**WORK ITEM**
Please repeat, unchanged, the lines at the top of the listing below, ending with the one that has "Open Automatic Credit Card Payment".

**PROVIDED ENTRIES**
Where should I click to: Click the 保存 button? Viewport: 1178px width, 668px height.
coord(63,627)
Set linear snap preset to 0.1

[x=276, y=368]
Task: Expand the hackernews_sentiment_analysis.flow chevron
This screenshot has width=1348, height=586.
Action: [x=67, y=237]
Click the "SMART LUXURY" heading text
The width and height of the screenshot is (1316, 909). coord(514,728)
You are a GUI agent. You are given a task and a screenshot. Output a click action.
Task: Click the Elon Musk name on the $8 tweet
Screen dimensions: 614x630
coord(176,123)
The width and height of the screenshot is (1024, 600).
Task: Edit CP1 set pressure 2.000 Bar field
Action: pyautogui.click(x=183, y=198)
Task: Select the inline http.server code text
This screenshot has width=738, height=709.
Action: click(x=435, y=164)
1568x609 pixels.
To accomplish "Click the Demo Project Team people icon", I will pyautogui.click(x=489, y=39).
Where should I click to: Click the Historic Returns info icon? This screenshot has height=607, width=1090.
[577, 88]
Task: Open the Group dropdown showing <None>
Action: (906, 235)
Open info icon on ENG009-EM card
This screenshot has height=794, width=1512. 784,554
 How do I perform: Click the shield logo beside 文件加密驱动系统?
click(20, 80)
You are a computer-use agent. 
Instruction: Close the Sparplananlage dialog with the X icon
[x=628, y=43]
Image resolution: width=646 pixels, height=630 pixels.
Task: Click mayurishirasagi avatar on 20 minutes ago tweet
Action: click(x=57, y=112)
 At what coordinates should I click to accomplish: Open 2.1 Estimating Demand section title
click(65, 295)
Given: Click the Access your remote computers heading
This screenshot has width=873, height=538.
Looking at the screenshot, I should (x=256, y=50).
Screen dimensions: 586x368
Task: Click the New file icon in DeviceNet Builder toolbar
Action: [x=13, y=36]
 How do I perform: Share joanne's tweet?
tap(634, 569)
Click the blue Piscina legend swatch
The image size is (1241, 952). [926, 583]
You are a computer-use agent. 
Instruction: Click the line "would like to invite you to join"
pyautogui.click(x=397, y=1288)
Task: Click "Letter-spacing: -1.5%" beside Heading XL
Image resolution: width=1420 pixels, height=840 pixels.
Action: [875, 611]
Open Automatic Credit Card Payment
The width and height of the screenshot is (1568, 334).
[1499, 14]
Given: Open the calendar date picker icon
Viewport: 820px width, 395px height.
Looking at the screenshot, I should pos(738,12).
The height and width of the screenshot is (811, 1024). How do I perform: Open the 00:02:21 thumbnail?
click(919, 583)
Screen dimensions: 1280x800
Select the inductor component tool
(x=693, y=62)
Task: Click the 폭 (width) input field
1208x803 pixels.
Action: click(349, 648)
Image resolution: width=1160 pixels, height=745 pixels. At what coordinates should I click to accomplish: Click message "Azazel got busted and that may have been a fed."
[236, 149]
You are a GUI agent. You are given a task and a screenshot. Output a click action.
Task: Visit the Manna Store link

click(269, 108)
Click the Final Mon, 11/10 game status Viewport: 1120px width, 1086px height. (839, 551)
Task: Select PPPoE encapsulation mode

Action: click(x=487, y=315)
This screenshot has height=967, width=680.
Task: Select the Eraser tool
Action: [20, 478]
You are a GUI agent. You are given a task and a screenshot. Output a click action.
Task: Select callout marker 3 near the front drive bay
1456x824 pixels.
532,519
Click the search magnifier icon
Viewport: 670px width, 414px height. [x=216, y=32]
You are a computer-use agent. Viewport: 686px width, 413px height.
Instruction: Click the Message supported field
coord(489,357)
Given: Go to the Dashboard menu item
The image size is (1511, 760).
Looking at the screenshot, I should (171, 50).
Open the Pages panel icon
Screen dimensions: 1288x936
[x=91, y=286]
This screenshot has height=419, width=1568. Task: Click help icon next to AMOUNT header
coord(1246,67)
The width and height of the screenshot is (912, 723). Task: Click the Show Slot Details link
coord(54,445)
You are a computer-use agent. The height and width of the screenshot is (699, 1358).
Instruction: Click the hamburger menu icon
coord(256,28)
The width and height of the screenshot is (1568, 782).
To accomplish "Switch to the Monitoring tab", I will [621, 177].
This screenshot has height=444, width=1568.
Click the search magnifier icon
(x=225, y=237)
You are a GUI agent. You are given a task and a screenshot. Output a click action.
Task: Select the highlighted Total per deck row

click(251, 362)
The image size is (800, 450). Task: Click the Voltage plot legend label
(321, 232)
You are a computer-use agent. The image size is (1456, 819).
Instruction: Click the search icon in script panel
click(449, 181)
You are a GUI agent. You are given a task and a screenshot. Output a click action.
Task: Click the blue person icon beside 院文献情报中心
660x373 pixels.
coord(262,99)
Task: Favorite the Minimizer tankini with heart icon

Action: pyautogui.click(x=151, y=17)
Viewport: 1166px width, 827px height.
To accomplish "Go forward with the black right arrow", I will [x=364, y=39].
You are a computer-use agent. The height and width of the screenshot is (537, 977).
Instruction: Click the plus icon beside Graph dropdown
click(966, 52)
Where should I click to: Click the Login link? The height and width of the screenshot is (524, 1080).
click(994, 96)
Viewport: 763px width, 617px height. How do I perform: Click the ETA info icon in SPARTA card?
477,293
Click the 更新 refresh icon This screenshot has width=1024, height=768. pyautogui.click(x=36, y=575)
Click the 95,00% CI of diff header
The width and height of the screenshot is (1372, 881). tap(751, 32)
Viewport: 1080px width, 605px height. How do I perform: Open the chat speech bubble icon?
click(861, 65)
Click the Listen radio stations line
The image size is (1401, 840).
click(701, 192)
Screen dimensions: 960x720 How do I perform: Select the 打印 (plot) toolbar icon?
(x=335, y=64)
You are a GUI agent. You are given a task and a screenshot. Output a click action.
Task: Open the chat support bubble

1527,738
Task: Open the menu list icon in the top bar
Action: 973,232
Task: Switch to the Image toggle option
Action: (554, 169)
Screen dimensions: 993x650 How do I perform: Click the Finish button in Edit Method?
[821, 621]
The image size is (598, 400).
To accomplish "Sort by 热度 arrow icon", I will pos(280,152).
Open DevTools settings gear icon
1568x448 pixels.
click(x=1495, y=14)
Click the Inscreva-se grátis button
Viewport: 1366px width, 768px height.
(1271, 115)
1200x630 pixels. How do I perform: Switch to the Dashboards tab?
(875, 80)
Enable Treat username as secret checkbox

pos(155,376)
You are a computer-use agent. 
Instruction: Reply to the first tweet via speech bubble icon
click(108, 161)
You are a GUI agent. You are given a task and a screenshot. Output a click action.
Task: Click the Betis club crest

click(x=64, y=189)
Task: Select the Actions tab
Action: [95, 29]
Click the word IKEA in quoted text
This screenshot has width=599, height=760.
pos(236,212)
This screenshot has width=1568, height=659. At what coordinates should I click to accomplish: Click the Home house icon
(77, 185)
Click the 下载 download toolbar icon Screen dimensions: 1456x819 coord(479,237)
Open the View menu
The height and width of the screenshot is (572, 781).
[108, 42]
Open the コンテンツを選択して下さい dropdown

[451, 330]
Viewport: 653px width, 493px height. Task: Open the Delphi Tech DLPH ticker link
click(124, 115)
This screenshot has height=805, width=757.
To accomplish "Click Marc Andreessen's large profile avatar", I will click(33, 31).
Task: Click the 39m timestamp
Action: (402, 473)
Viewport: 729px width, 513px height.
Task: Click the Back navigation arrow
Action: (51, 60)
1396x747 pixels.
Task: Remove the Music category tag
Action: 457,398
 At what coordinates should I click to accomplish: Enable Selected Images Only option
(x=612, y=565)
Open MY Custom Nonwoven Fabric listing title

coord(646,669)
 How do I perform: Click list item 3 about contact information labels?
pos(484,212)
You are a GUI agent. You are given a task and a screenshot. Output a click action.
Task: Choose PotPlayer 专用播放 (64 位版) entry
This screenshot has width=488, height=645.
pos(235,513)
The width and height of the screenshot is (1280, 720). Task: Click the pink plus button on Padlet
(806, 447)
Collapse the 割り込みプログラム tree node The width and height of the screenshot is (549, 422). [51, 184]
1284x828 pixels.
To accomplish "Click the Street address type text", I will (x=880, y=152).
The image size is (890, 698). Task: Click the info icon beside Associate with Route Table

**TASK RESULT**
Where should I click to: Click the 保存 button? Viewport: 1178px width, 668px height.
coord(63,627)
Set linear snap preset to 0.1

[x=276, y=368]
Task: Expand the hackernews_sentiment_analysis.flow chevron
This screenshot has width=1348, height=586.
Action: [x=67, y=237]
Click the "SMART LUXURY" heading text
The width and height of the screenshot is (1316, 909). coord(514,728)
You are a GUI agent. You are given a task and a screenshot. Output a click action.
Task: Click the Elon Musk name on the $8 tweet
Screen dimensions: 614x630
coord(176,123)
The width and height of the screenshot is (1024, 600).
Task: Edit CP1 set pressure 2.000 Bar field
Action: pyautogui.click(x=183, y=198)
Task: Select the inline http.server code text
This screenshot has width=738, height=709.
Action: click(x=435, y=164)
1568x609 pixels.
To accomplish "Click the Demo Project Team people icon", I will pyautogui.click(x=489, y=39).
Where should I click to: Click the Historic Returns info icon? This screenshot has height=607, width=1090.
[577, 88]
Task: Open the Group dropdown showing <None>
Action: (906, 235)
Open info icon on ENG009-EM card
This screenshot has height=794, width=1512. 784,554
 How do I perform: Click the shield logo beside 文件加密驱动系统?
click(20, 80)
You are a computer-use agent. 
Instruction: Close the Sparplananlage dialog with the X icon
[x=628, y=43]
Image resolution: width=646 pixels, height=630 pixels.
Task: Click mayurishirasagi avatar on 20 minutes ago tweet
Action: click(x=57, y=112)
 At what coordinates should I click to accomplish: Open 2.1 Estimating Demand section title
click(65, 295)
Given: Click the Access your remote computers heading
This screenshot has width=873, height=538.
Looking at the screenshot, I should (x=256, y=50).
Screen dimensions: 586x368
Task: Click the New file icon in DeviceNet Builder toolbar
Action: [x=13, y=36]
 How do I perform: Share joanne's tweet?
tap(634, 569)
Click the blue Piscina legend swatch
The image size is (1241, 952). [926, 583]
You are a computer-use agent. 
Instruction: Click the line "would like to invite you to join"
pyautogui.click(x=397, y=1288)
Task: Click "Letter-spacing: -1.5%" beside Heading XL
Image resolution: width=1420 pixels, height=840 pixels.
Action: [875, 611]
Open Automatic Credit Card Payment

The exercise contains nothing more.